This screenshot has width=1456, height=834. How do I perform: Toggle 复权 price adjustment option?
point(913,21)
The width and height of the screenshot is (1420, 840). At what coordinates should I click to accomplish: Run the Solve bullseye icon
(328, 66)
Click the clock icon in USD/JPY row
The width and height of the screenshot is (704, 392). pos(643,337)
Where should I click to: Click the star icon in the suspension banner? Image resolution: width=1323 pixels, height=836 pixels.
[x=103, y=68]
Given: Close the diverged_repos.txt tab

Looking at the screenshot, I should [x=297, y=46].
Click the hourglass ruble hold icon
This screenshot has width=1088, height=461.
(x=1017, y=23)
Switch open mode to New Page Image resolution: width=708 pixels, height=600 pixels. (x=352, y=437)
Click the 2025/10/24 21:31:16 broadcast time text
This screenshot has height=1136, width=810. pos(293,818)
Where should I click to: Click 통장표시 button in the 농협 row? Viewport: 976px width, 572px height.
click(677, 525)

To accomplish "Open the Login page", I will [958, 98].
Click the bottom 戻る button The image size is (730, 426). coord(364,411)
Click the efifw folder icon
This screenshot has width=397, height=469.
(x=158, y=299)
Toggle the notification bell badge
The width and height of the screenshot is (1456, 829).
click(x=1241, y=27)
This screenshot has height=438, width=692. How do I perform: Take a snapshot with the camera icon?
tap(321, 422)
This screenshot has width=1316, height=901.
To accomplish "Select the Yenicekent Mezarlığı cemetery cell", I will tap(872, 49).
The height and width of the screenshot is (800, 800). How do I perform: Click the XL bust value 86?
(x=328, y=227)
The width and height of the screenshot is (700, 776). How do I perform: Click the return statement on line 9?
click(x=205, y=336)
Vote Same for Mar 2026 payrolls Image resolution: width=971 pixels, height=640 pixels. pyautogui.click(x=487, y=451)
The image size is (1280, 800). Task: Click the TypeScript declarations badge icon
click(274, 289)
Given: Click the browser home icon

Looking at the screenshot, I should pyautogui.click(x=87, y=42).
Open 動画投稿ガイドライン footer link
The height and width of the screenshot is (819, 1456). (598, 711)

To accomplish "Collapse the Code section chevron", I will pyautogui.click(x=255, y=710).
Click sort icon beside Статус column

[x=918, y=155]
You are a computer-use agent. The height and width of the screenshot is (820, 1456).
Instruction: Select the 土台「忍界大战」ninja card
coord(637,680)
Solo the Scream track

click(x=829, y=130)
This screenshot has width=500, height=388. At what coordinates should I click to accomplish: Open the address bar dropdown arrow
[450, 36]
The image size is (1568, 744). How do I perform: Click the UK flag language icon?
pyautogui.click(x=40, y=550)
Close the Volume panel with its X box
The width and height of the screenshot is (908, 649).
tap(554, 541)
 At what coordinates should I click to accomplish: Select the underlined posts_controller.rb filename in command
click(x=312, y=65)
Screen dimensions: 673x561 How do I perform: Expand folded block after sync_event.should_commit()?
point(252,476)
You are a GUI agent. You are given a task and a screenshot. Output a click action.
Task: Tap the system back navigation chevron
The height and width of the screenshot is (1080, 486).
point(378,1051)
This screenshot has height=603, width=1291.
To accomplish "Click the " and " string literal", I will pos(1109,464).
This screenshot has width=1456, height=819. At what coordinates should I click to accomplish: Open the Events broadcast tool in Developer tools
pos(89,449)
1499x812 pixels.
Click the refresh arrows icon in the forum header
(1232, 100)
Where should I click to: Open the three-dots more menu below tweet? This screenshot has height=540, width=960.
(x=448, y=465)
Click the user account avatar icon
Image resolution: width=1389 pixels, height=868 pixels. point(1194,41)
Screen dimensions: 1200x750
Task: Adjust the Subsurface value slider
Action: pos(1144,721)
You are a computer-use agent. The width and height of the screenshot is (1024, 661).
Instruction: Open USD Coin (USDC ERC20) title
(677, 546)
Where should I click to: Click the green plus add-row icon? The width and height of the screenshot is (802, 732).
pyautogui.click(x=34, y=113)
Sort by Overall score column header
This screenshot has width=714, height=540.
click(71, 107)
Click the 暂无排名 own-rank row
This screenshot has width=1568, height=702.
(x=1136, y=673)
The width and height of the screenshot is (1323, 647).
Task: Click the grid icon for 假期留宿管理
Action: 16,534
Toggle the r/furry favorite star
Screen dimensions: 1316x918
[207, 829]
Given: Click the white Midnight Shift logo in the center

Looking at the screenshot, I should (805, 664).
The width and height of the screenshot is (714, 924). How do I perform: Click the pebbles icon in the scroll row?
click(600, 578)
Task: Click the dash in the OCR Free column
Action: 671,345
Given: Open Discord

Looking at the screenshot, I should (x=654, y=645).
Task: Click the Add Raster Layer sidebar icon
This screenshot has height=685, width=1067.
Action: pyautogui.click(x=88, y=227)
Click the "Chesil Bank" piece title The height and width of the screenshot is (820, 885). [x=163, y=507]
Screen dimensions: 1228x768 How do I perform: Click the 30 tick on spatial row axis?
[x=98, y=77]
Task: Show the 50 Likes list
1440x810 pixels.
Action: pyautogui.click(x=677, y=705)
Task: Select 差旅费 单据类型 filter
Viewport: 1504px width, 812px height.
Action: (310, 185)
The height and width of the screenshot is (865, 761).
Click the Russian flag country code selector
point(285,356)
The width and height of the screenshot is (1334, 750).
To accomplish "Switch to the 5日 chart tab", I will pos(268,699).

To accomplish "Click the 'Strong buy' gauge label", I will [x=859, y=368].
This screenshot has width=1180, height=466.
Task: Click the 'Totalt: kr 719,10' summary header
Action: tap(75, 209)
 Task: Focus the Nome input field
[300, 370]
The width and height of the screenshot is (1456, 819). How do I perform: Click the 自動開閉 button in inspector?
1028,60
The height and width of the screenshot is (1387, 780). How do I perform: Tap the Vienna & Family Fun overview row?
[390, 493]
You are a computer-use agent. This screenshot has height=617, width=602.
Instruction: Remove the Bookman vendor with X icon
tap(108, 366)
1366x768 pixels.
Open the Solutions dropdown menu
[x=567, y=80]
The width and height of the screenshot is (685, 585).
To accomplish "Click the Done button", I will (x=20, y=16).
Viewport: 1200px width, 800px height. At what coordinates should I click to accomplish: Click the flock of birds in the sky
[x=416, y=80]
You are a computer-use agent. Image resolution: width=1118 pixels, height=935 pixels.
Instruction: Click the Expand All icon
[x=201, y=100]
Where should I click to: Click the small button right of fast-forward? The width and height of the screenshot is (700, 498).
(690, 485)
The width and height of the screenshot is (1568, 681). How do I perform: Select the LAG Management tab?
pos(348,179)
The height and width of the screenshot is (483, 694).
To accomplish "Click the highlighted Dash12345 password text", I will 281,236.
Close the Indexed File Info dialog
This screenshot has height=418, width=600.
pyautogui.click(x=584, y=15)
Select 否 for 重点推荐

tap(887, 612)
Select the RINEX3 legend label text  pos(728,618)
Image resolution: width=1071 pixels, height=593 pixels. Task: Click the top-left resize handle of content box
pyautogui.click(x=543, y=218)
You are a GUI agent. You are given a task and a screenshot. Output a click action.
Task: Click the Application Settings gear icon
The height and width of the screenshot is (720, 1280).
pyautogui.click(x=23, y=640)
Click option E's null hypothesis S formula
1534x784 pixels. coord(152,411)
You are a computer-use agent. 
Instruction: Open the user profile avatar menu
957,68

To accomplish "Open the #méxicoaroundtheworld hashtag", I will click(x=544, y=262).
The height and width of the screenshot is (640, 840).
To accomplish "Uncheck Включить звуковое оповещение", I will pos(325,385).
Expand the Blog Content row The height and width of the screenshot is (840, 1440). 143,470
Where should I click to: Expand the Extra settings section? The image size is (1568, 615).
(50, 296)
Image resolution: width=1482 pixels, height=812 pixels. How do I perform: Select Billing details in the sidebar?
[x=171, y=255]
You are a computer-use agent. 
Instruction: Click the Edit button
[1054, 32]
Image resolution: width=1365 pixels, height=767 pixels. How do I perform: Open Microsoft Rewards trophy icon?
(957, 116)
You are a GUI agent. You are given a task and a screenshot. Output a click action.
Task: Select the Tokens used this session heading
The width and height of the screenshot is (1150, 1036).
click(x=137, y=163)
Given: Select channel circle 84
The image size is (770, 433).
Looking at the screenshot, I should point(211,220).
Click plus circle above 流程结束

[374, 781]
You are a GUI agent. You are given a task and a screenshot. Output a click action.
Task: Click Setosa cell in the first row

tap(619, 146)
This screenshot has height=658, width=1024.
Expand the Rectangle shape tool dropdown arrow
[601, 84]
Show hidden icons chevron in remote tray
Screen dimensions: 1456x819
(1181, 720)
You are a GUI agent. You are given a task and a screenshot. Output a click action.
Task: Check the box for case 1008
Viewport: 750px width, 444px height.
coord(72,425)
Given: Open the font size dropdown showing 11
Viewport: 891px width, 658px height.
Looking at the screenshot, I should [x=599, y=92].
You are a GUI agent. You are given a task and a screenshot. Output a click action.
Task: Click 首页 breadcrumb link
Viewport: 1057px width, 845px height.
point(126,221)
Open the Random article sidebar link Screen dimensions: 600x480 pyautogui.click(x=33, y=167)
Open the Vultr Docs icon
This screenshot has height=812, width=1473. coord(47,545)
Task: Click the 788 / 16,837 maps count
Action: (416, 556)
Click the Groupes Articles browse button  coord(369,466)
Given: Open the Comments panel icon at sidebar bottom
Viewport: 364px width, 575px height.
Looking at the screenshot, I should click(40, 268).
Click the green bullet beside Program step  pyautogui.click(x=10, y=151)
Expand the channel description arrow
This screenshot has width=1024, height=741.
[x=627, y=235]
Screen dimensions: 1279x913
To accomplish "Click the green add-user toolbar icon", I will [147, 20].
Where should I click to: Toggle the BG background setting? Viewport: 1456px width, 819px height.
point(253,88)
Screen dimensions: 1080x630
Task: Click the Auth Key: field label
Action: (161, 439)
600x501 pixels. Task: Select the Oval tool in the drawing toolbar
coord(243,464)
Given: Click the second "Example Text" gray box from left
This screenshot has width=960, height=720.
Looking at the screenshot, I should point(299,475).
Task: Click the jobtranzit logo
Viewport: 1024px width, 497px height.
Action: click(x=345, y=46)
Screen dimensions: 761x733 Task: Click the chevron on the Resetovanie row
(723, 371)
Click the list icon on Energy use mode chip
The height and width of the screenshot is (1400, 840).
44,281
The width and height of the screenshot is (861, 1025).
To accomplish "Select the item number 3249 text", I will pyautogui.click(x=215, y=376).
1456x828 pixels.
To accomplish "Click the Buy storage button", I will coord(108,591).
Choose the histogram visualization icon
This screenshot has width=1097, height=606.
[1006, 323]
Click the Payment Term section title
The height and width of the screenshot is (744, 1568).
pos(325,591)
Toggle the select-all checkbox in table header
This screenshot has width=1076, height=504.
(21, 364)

========================

> Task prompt
Reproduce the material verbatim from the line containing "Click option E's null hypothesis S formula" through the line containing "Click the Groupes", including both end lines.

> Solved exercise
Click option E's null hypothesis S formula
1534x784 pixels. coord(152,411)
You are a computer-use agent. 
Instruction: Open the user profile avatar menu
957,68

To accomplish "Open the #méxicoaroundtheworld hashtag", I will click(x=544, y=262).
The height and width of the screenshot is (640, 840).
To accomplish "Uncheck Включить звуковое оповещение", I will pos(325,385).
Expand the Blog Content row The height and width of the screenshot is (840, 1440). 143,470
Where should I click to: Expand the Extra settings section? The image size is (1568, 615).
(50, 296)
Image resolution: width=1482 pixels, height=812 pixels. How do I perform: Select Billing details in the sidebar?
[x=171, y=255]
You are a computer-use agent. 
Instruction: Click the Edit button
[1054, 32]
Image resolution: width=1365 pixels, height=767 pixels. How do I perform: Open Microsoft Rewards trophy icon?
(957, 116)
You are a GUI agent. You are given a task and a screenshot. Output a click action.
Task: Select the Tokens used this session heading
The width and height of the screenshot is (1150, 1036).
click(x=137, y=163)
Given: Select channel circle 84
The image size is (770, 433).
Looking at the screenshot, I should point(211,220).
Click plus circle above 流程结束

[374, 781]
You are a GUI agent. You are given a task and a screenshot. Output a click action.
Task: Click Setosa cell in the first row

tap(619, 146)
This screenshot has height=658, width=1024.
Expand the Rectangle shape tool dropdown arrow
[601, 84]
Show hidden icons chevron in remote tray
Screen dimensions: 1456x819
(1181, 720)
You are a GUI agent. You are given a task and a screenshot. Output a click action.
Task: Check the box for case 1008
Viewport: 750px width, 444px height.
coord(72,425)
Given: Open the font size dropdown showing 11
Viewport: 891px width, 658px height.
Looking at the screenshot, I should [x=599, y=92].
You are a GUI agent. You are given a task and a screenshot. Output a click action.
Task: Click 首页 breadcrumb link
Viewport: 1057px width, 845px height.
point(126,221)
Open the Random article sidebar link Screen dimensions: 600x480 pyautogui.click(x=33, y=167)
Open the Vultr Docs icon
This screenshot has height=812, width=1473. coord(47,545)
Task: Click the 788 / 16,837 maps count
Action: (416, 556)
Click the Groupes Articles browse button  coord(369,466)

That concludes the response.